## Aim of the exercise
Beginning at the line containing "Click the Total column header" in the material below and ending at the line containing "Enable the Выезд", return each line exactly and add nothing.

-*-

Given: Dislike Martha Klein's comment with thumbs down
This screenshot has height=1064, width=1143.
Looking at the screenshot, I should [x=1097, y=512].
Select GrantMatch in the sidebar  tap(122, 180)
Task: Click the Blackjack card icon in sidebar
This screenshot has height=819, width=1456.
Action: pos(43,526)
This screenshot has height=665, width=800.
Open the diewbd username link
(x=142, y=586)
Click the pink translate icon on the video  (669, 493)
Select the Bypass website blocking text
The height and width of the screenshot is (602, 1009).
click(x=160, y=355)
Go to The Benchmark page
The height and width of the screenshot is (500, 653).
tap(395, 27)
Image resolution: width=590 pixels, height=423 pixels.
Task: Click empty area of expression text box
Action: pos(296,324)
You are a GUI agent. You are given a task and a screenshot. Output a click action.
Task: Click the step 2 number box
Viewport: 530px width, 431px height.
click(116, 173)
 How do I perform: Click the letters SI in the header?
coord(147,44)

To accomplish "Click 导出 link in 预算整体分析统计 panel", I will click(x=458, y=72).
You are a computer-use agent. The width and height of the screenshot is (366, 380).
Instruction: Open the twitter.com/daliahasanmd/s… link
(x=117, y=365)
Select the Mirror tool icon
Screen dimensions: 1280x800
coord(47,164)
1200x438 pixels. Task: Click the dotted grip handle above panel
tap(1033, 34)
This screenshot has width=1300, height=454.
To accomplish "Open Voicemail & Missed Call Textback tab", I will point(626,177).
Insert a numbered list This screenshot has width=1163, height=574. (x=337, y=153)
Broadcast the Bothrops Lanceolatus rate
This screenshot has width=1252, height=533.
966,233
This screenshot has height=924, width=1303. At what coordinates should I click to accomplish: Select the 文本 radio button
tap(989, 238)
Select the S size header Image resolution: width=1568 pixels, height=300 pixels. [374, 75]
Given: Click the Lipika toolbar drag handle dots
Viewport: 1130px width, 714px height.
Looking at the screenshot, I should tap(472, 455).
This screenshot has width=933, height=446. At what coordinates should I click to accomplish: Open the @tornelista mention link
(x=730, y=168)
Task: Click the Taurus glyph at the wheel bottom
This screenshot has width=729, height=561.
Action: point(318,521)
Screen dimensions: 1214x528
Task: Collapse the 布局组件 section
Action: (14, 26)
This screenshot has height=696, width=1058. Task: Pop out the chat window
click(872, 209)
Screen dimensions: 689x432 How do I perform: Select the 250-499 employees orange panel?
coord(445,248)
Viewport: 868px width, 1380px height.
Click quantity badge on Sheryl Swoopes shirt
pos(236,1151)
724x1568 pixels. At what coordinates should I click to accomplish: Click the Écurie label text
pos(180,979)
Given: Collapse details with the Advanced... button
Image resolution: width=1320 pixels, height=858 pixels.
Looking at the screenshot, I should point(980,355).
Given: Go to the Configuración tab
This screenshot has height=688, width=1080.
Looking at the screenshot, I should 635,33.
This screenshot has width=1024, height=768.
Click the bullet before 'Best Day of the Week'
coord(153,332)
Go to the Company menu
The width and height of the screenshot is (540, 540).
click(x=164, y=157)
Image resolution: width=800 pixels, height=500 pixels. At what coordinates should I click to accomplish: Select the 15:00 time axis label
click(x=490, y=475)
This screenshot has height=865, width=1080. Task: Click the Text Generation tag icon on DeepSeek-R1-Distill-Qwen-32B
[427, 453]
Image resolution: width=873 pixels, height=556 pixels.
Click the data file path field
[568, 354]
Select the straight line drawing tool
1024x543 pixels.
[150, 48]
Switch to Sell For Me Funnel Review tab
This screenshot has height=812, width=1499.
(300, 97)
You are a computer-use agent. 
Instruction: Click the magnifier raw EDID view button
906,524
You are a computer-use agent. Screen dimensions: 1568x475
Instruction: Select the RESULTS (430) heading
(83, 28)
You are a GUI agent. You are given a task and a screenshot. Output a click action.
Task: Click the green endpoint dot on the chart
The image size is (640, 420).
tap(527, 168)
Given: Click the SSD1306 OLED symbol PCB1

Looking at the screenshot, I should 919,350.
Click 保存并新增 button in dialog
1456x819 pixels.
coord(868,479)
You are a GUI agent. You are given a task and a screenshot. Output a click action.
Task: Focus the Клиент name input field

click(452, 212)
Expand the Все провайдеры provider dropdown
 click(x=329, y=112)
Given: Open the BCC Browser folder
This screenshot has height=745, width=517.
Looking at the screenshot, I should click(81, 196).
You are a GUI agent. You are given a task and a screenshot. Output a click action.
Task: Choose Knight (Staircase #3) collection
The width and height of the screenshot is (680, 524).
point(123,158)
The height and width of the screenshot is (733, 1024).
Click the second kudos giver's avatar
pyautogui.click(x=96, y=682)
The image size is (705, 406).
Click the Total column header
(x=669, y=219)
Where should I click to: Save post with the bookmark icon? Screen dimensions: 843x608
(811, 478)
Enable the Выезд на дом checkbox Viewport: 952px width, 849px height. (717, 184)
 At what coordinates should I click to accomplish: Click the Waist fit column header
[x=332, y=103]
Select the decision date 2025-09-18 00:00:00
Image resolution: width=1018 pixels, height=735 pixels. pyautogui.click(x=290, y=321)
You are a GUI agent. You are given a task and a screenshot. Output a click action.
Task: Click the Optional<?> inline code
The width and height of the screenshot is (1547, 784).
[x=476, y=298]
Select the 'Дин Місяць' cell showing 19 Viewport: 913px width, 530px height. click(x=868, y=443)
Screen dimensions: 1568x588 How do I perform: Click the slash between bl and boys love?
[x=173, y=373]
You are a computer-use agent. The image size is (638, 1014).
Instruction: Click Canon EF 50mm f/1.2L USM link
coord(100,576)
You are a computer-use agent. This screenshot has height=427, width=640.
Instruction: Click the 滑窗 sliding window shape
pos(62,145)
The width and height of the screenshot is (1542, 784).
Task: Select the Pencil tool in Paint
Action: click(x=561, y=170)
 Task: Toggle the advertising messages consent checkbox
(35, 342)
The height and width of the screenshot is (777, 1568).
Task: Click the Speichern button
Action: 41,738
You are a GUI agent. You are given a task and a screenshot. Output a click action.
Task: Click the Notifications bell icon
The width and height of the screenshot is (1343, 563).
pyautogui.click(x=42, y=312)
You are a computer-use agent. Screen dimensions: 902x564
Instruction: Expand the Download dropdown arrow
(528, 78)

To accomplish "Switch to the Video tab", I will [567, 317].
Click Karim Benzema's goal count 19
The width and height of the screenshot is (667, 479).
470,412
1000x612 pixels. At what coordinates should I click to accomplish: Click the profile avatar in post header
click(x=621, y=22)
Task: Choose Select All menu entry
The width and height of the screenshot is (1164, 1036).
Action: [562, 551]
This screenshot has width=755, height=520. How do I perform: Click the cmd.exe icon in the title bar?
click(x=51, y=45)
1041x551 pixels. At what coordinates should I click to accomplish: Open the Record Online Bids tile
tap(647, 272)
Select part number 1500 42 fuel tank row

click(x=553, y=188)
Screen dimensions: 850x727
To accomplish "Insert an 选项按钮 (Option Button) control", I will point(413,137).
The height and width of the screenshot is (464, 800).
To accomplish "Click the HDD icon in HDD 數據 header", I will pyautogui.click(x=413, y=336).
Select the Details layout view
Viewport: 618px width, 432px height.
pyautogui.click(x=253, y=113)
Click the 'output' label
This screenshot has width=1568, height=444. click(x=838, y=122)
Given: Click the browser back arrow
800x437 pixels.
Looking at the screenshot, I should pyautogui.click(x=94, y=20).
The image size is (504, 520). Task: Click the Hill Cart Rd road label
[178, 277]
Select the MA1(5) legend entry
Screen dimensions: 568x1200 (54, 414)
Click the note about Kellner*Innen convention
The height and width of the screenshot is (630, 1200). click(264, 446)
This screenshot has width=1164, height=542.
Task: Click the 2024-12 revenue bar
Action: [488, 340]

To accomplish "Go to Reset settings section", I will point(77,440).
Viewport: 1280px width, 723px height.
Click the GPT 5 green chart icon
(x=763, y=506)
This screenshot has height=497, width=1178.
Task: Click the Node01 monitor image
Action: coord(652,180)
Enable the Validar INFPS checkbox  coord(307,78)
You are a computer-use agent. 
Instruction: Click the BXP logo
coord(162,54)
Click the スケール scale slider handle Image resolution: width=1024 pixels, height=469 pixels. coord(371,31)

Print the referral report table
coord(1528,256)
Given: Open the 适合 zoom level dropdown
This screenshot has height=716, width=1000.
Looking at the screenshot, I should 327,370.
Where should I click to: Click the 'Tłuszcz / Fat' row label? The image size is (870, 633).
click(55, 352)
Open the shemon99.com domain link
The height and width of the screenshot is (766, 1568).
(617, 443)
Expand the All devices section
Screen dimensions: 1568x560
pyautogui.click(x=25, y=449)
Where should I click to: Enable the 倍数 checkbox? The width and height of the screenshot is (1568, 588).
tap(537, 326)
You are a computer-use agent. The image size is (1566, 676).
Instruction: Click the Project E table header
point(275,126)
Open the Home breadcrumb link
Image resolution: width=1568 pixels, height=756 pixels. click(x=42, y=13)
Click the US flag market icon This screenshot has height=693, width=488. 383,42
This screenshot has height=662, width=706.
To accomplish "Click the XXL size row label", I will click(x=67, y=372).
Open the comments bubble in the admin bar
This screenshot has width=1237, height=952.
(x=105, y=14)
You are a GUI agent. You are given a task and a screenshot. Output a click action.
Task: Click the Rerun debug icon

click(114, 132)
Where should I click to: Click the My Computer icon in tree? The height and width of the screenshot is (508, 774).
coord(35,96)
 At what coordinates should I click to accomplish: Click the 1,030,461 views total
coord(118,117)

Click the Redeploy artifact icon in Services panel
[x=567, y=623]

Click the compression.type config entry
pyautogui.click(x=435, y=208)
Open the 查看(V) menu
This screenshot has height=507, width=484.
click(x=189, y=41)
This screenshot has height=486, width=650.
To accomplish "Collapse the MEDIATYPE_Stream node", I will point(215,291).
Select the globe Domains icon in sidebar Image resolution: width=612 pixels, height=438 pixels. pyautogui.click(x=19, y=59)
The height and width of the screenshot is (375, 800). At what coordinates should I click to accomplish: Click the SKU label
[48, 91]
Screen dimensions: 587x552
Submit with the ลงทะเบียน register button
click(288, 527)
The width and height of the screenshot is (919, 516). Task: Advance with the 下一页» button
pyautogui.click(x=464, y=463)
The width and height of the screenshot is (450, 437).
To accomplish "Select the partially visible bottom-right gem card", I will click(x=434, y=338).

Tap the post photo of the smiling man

-*-

## Problem solution
Click the Total column header
(x=669, y=219)
Where should I click to: Save post with the bookmark icon? Screen dimensions: 843x608
(811, 478)
Enable the Выезд на дом checkbox Viewport: 952px width, 849px height. (717, 184)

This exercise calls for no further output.